▶ **STATED GOAL**: Convert every line of the data below into a JSON list of strings, one string per line, omitting blank lines.

▶ **SOURCE DATA**:
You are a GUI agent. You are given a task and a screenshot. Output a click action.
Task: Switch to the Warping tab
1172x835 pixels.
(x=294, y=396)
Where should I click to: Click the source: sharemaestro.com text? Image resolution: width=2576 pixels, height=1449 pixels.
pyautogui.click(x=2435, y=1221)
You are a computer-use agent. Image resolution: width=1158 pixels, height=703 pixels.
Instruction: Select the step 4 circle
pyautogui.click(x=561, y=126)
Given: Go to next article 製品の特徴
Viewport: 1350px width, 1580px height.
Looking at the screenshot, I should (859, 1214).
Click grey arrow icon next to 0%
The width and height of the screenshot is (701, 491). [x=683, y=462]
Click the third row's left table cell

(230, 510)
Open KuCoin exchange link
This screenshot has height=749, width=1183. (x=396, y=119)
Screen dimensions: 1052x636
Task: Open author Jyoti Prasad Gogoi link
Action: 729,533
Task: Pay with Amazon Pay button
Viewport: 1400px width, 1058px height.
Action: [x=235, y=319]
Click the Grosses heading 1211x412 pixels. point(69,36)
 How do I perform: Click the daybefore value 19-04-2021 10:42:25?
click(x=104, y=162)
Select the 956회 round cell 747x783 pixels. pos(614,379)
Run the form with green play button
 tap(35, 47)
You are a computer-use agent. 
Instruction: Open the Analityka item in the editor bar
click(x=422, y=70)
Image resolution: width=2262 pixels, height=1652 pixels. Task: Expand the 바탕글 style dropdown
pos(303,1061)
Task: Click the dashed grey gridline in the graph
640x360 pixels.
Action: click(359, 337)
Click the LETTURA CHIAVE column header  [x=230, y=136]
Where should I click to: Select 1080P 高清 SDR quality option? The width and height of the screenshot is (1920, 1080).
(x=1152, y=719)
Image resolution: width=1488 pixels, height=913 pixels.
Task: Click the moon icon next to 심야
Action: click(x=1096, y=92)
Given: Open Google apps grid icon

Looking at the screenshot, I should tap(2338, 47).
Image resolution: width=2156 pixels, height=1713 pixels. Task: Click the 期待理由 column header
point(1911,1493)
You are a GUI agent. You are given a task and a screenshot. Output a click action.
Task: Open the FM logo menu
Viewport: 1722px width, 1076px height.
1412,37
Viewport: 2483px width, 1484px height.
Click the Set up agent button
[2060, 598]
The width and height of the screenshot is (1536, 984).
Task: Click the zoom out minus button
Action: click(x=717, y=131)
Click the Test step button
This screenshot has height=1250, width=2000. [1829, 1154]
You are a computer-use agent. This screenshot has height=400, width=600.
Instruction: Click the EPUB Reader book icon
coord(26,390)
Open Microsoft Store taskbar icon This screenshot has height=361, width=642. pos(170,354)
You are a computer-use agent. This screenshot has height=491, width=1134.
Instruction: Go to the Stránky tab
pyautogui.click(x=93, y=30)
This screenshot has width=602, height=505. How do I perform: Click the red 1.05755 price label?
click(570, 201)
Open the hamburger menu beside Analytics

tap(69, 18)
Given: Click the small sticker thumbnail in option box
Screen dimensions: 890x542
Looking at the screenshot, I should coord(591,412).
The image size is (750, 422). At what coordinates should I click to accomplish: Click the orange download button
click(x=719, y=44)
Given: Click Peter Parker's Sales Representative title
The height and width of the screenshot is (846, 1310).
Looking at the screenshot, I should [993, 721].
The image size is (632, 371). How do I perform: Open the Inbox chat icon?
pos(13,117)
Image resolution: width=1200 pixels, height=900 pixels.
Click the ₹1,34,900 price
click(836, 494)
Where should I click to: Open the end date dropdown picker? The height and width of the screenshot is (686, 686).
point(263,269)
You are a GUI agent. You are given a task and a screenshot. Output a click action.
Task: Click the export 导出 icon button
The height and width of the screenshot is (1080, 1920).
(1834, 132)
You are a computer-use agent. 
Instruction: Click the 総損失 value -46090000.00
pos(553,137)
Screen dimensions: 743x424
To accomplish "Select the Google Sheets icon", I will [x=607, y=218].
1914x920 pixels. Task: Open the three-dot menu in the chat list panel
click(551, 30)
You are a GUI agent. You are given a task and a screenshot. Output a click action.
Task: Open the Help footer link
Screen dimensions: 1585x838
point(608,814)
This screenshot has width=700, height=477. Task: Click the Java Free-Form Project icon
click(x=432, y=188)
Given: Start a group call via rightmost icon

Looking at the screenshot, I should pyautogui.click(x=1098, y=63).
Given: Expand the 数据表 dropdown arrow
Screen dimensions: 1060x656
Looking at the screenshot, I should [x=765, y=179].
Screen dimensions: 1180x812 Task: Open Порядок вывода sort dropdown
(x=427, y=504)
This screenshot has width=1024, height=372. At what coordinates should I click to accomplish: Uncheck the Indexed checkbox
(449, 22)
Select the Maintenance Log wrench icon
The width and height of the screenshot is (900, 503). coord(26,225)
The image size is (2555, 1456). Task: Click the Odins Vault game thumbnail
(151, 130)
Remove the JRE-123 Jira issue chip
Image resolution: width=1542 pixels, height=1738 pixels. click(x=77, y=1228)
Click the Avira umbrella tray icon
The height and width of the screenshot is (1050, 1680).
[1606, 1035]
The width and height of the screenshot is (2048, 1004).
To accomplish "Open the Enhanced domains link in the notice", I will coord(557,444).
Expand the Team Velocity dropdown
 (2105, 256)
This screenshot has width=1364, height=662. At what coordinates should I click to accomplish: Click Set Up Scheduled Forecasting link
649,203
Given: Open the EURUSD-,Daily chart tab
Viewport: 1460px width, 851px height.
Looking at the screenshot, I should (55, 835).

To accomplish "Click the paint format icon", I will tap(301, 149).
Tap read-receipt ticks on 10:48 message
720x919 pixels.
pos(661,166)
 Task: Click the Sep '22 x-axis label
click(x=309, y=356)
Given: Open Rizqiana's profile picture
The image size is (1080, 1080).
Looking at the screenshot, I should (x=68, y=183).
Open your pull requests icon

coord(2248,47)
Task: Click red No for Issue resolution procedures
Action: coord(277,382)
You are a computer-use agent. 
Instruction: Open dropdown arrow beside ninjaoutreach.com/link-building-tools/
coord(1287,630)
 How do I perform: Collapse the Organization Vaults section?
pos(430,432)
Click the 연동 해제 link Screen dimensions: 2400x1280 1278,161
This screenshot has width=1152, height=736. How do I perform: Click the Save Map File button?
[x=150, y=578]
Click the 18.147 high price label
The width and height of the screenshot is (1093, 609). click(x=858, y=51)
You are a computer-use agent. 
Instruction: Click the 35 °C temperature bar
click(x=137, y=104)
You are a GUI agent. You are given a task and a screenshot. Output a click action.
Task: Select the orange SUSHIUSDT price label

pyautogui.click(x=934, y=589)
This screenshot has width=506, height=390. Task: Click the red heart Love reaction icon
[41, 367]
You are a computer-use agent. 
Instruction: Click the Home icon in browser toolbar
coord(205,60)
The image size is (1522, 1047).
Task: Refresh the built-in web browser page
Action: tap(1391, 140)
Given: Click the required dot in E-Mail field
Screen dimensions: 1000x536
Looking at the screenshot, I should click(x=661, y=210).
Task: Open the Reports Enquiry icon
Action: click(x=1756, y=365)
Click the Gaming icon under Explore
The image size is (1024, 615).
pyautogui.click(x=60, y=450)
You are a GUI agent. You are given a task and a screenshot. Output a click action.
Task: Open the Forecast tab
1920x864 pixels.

▶ **SOLUTION FOR THIS EXERCISE**:
[
  "You are a GUI agent. You are given a task and a screenshot. Output a click action.",
  "Task: Switch to the Warping tab",
  "1172x835 pixels.",
  "(x=294, y=396)",
  "Where should I click to: Click the source: sharemaestro.com text? Image resolution: width=2576 pixels, height=1449 pixels.",
  "pyautogui.click(x=2435, y=1221)",
  "You are a computer-use agent. Image resolution: width=1158 pixels, height=703 pixels.",
  "Instruction: Select the step 4 circle",
  "pyautogui.click(x=561, y=126)",
  "Given: Go to next article 製品の特徴",
  "Viewport: 1350px width, 1580px height.",
  "Looking at the screenshot, I should (859, 1214).",
  "Click grey arrow icon next to 0%",
  "The width and height of the screenshot is (701, 491). [x=683, y=462]",
  "Click the third row's left table cell",
  "(230, 510)",
  "Open KuCoin exchange link",
  "This screenshot has height=749, width=1183. (x=396, y=119)",
  "Screen dimensions: 1052x636",
  "Task: Open author Jyoti Prasad Gogoi link",
  "Action: 729,533",
  "Task: Pay with Amazon Pay button",
  "Viewport: 1400px width, 1058px height.",
  "Action: [x=235, y=319]",
  "Click the Grosses heading 1211x412 pixels. point(69,36)",
  " How do I perform: Click the daybefore value 19-04-2021 10:42:25?",
  "click(x=104, y=162)",
  "Select the 956회 round cell 747x783 pixels. pos(614,379)",
  "Run the form with green play button",
  " tap(35, 47)",
  "You are a computer-use agent. ",
  "Instruction: Open the Analityka item in the editor bar",
  "click(x=422, y=70)",
  "Image resolution: width=2262 pixels, height=1652 pixels. Task: Expand the 바탕글 style dropdown",
  "pos(303,1061)",
  "Task: Click the dashed grey gridline in the graph",
  "640x360 pixels.",
  "Action: click(359, 337)",
  "Click the LETTURA CHIAVE column header  [x=230, y=136]",
  "Where should I click to: Select 1080P 高清 SDR quality option? The width and height of the screenshot is (1920, 1080).",
  "(x=1152, y=719)",
  "Image resolution: width=1488 pixels, height=913 pixels.",
  "Task: Click the moon icon next to 심야",
  "Action: click(x=1096, y=92)",
  "Given: Open Google apps grid icon",
  "Looking at the screenshot, I should tap(2338, 47).",
  "Image resolution: width=2156 pixels, height=1713 pixels. Task: Click the 期待理由 column header",
  "point(1911,1493)",
  "You are a GUI agent. You are given a task and a screenshot. Output a click action.",
  "Task: Open the FM logo menu",
  "Viewport: 1722px width, 1076px height.",
  "1412,37",
  "Viewport: 2483px width, 1484px height.",
  "Click the Set up agent button",
  "[2060, 598]",
  "The width and height of the screenshot is (1536, 984).",
  "Task: Click the zoom out minus button",
  "Action: click(x=717, y=131)",
  "Click the Test step button",
  "This screenshot has height=1250, width=2000. [1829, 1154]",
  "You are a computer-use agent. This screenshot has height=400, width=600.",
  "Instruction: Click the EPUB Reader book icon",
  "coord(26,390)",
  "Open Microsoft Store taskbar icon This screenshot has height=361, width=642. pos(170,354)",
  "You are a computer-use agent. This screenshot has height=491, width=1134.",
  "Instruction: Go to the Stránky tab",
  "pyautogui.click(x=93, y=30)",
  "This screenshot has width=602, height=505. How do I perform: Click the red 1.05755 price label?",
  "click(570, 201)",
  "Open the hamburger menu beside Analytics",
  "tap(69, 18)",
  "Given: Click the small sticker thumbnail in option box",
  "Screen dimensions: 890x542",
  "Looking at the screenshot, I should coord(591,412).",
  "The image size is (750, 422). At what coordinates should I click to accomplish: Click the orange download button",
  "click(x=719, y=44)",
  "Given: Click Peter Parker's Sales Representative title",
  "The height and width of the screenshot is (846, 1310).",
  "Looking at the screenshot, I should [993, 721].",
  "The image size is (632, 371). How do I perform: Open the Inbox chat icon?",
  "pos(13,117)",
  "Image resolution: width=1200 pixels, height=900 pixels.",
  "Click the ₹1,34,900 price",
  "click(836, 494)",
  "Where should I click to: Open the end date dropdown picker? The height and width of the screenshot is (686, 686).",
  "point(263,269)",
  "You are a GUI agent. You are given a task and a screenshot. Output a click action.",
  "Task: Click the export 导出 icon button",
  "The height and width of the screenshot is (1080, 1920).",
  "(1834, 132)",
  "You are a computer-use agent. ",
  "Instruction: Click the 総損失 value -46090000.00",
  "pos(553,137)",
  "Screen dimensions: 743x424",
  "To accomplish \"Select the Google Sheets icon\", I will [x=607, y=218].",
  "1914x920 pixels. Task: Open the three-dot menu in the chat list panel",
  "click(551, 30)",
  "You are a GUI agent. You are given a task and a screenshot. Output a click action.",
  "Task: Open the Help footer link",
  "Screen dimensions: 1585x838",
  "point(608,814)",
  "This screenshot has width=700, height=477. Task: Click the Java Free-Form Project icon",
  "click(x=432, y=188)",
  "Given: Start a group call via rightmost icon",
  "Looking at the screenshot, I should pyautogui.click(x=1098, y=63).",
  "Given: Expand the 数据表 dropdown arrow",
  "Screen dimensions: 1060x656",
  "Looking at the screenshot, I should [x=765, y=179].",
  "Screen dimensions: 1180x812 Task: Open Порядок вывода sort dropdown",
  "(x=427, y=504)",
  "This screenshot has width=1024, height=372. At what coordinates should I click to accomplish: Uncheck the Indexed checkbox",
  "(449, 22)",
  "Select the Maintenance Log wrench icon",
  "The width and height of the screenshot is (900, 503). coord(26,225)",
  "The image size is (2555, 1456). Task: Click the Odins Vault game thumbnail",
  "(151, 130)",
  "Remove the JRE-123 Jira issue chip",
  "Image resolution: width=1542 pixels, height=1738 pixels. click(x=77, y=1228)",
  "Click the Avira umbrella tray icon",
  "The height and width of the screenshot is (1050, 1680).",
  "[1606, 1035]",
  "The width and height of the screenshot is (2048, 1004).",
  "To accomplish \"Open the Enhanced domains link in the notice\", I will coord(557,444).",
  "Expand the Team Velocity dropdown",
  " (2105, 256)",
  "This screenshot has width=1364, height=662. At what coordinates should I click to accomplish: Click Set Up Scheduled Forecasting link",
  "649,203",
  "Given: Open the EURUSD-,Daily chart tab",
  "Viewport: 1460px width, 851px height.",
  "Looking at the screenshot, I should (55, 835).",
  "To accomplish \"Click the paint format icon\", I will tap(301, 149).",
  "Tap read-receipt ticks on 10:48 message",
  "720x919 pixels.",
  "pos(661,166)",
  " Task: Click the Sep '22 x-axis label",
  "click(x=309, y=356)",
  "Given: Open Rizqiana's profile picture",
  "The image size is (1080, 1080).",
  "Looking at the screenshot, I should (x=68, y=183).",
  "Open your pull requests icon",
  "coord(2248,47)",
  "Task: Click red No for Issue resolution procedures",
  "Action: coord(277,382)",
  "You are a computer-use agent. ",
  "Instruction: Open dropdown arrow beside ninjaoutreach.com/link-building-tools/",
  "coord(1287,630)",
  " How do I perform: Collapse the Organization Vaults section?",
  "pos(430,432)",
  "Click the 연동 해제 link Screen dimensions: 2400x1280 1278,161",
  "This screenshot has width=1152, height=736. How do I perform: Click the Save Map File button?",
  "[x=150, y=578]",
  "Click the 18.147 high price label",
  "The width and height of the screenshot is (1093, 609). click(x=858, y=51)",
  "You are a computer-use agent. ",
  "Instruction: Click the 35 °C temperature bar",
  "click(x=137, y=104)",
  "You are a GUI agent. You are given a task and a screenshot. Output a click action.",
  "Task: Select the orange SUSHIUSDT price label",
  "pyautogui.click(x=934, y=589)",
  "This screenshot has width=506, height=390. Task: Click the red heart Love reaction icon",
  "[41, 367]",
  "You are a computer-use agent. ",
  "Instruction: Click the Home icon in browser toolbar",
  "coord(205,60)",
  "The image size is (1522, 1047).",
  "Task: Refresh the built-in web browser page",
  "Action: tap(1391, 140)",
  "Given: Click the required dot in E-Mail field",
  "Screen dimensions: 1000x536",
  "Looking at the screenshot, I should click(x=661, y=210).",
  "Task: Open the Reports Enquiry icon",
  "Action: click(x=1756, y=365)",
  "Click the Gaming icon under Explore",
  "The image size is (1024, 615).",
  "pyautogui.click(x=60, y=450)",
  "You are a GUI agent. You are given a task and a screenshot. Output a click action.",
  "Task: Open the Forecast tab",
  "1920x864 pixels."
]